Exercise passage START
There is no doubt that plants are living organisms which eat, grow, move around and reproduce. Even though they lack the same complex sensory organs and nervous systems as animals and human beings, they are equipped with equally important organ systems and nerve cells.
The debate around whether plants feel emotions and sensations like pain, has been contested as far back as Charles Darwin’s time. As of the present day, the general consensus which remains is that while plants definitely feel themselves being picked out and eaten, they lack the capacity and appropriate features to feel strong emotions like anger or pain.
Humans are able to recognise the subjective feeling of pain thanks to us having a brain, a central nervous system and in particular, something called nociceptors. A nociceptor is a sensory neuron that responds to potentially or already existing and damaging stimuli, by sending signals to the spinal cord and brain.
Without this receptor, plants are not able to register the feeling of being eaten alive. However, they do have mechanoreceptors which let them know when they are being pressured, touched or moved.
For example, the Mimosa Pudica, otherwise known as the ‘Sensitive Plant’ has leaves which will close up when touched. Likewise, when aphids attack plant leaves, electrical signals will be transmitted from leaf to leaf, as a warning to the plant to start protecting itself.
All in all, a plant reacting with defences to damage and other changes in its environment is a clear indication that plants are in fact alive and capable of responding to variations in its awareness.
Another popular debate around plants has been whether they grow more when we talk to them. Evidence has more often than not pointed towards “yes”, with many researchers agreeing that plant growth is influenced by vibrations, including sound. South Korean researchers found similarities between plant genes that regulate reactions to sunlight and music. Their results indicate that music stimulates plant growth.
Exercise passage END
> [Directions]: Reproduce word for word the part of the passage on whether plants feel pain, starting with "The debate around" and going on through "touched or moved.". The lines after this are separate material with no connection to the passage on plants.
Extracted records START
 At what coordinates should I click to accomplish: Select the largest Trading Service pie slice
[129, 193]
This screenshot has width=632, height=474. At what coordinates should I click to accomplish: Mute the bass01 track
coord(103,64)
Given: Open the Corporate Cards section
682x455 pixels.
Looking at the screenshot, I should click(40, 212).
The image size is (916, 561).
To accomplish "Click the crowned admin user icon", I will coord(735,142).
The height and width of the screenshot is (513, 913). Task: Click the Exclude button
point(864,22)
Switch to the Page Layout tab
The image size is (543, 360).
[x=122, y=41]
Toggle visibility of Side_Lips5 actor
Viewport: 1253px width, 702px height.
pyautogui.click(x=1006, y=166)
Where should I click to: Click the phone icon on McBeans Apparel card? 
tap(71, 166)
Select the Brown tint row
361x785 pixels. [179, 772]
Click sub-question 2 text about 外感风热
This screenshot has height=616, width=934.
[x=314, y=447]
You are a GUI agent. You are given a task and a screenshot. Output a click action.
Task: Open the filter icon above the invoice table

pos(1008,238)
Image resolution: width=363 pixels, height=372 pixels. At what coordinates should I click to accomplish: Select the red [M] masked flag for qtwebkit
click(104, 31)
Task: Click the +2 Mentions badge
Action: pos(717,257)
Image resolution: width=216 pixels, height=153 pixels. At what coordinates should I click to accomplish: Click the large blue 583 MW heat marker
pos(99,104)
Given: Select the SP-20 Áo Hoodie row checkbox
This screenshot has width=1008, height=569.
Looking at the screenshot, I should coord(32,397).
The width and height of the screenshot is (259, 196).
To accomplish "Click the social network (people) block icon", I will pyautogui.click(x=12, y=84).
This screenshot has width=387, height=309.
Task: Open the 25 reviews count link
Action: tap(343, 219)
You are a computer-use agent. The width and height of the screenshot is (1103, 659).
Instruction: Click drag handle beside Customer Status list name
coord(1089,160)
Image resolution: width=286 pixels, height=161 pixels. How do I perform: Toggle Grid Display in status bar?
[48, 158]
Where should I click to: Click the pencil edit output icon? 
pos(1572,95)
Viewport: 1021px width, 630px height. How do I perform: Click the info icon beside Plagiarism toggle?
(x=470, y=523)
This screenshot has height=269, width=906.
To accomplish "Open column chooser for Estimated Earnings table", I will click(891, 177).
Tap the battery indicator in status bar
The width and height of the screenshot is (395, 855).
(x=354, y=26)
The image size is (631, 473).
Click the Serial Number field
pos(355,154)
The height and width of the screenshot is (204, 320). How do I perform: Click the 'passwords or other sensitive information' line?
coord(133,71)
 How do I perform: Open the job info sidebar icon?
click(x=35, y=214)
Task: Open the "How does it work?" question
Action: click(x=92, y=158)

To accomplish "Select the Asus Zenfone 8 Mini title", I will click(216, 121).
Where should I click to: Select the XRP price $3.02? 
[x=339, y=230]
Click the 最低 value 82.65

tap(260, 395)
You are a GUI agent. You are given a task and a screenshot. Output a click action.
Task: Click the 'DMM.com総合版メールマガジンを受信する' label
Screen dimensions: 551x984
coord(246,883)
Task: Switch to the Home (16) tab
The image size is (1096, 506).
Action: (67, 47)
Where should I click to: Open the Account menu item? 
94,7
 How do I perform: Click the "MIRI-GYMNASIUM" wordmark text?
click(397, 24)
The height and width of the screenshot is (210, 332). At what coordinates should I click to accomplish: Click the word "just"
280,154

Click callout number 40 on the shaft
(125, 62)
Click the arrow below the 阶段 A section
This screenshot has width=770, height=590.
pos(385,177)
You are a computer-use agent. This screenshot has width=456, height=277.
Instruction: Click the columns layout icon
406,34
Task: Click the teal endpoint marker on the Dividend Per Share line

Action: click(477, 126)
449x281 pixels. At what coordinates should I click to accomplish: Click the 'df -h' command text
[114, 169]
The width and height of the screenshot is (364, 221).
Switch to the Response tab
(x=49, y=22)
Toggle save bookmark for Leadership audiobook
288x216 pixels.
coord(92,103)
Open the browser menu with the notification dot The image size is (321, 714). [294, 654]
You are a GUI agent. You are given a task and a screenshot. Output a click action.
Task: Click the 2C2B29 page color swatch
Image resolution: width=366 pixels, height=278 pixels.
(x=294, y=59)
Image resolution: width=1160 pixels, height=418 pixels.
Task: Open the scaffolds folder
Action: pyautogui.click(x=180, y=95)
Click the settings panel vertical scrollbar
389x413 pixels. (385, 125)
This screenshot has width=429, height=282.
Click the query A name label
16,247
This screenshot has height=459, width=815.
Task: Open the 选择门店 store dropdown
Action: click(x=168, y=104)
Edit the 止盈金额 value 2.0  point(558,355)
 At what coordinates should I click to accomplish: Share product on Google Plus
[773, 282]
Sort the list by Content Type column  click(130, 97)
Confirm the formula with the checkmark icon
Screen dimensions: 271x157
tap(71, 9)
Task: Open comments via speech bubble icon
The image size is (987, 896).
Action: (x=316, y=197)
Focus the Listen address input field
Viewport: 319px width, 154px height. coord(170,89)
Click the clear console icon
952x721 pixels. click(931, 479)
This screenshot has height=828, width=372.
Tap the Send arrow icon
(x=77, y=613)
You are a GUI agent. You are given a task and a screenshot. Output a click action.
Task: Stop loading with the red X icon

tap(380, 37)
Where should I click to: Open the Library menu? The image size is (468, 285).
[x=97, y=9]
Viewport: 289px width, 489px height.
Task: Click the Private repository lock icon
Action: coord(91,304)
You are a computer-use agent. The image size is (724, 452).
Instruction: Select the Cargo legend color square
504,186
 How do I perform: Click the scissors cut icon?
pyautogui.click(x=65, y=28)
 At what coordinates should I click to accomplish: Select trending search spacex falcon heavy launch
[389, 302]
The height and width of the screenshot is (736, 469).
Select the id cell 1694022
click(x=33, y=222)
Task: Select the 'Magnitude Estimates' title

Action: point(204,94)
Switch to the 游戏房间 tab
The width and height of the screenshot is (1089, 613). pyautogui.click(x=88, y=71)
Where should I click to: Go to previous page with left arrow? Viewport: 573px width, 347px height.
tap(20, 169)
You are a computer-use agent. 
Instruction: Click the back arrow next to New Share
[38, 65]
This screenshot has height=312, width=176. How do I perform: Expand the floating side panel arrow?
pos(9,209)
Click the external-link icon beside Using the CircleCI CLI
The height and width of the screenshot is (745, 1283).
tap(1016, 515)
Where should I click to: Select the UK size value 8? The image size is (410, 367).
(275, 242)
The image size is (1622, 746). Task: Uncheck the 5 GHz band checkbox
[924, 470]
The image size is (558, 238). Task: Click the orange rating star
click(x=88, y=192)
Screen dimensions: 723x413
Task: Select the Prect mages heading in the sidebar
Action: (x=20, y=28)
Extracted records END
> [Task solution]:
The debate around whether plants feel emotions and sensations like pain, has been contested as far back as Charles Darwin’s time. As of the present day, the general consensus which remains is that while plants definitely feel themselves being picked out and eaten, they lack the capacity and appropriate features to feel strong emotions like anger or pain.
Humans are able to recognise the subjective feeling of pain thanks to us having a brain, a central nervous system and in particular, something called nociceptors. A nociceptor is a sensory neuron that responds to potentially or already existing and damaging stimuli, by sending signals to the spinal cord and brain.
Without this receptor, plants are not able to register the feeling of being eaten alive. However, they do have mechanoreceptors which let them know when they are being pressured, touched or moved.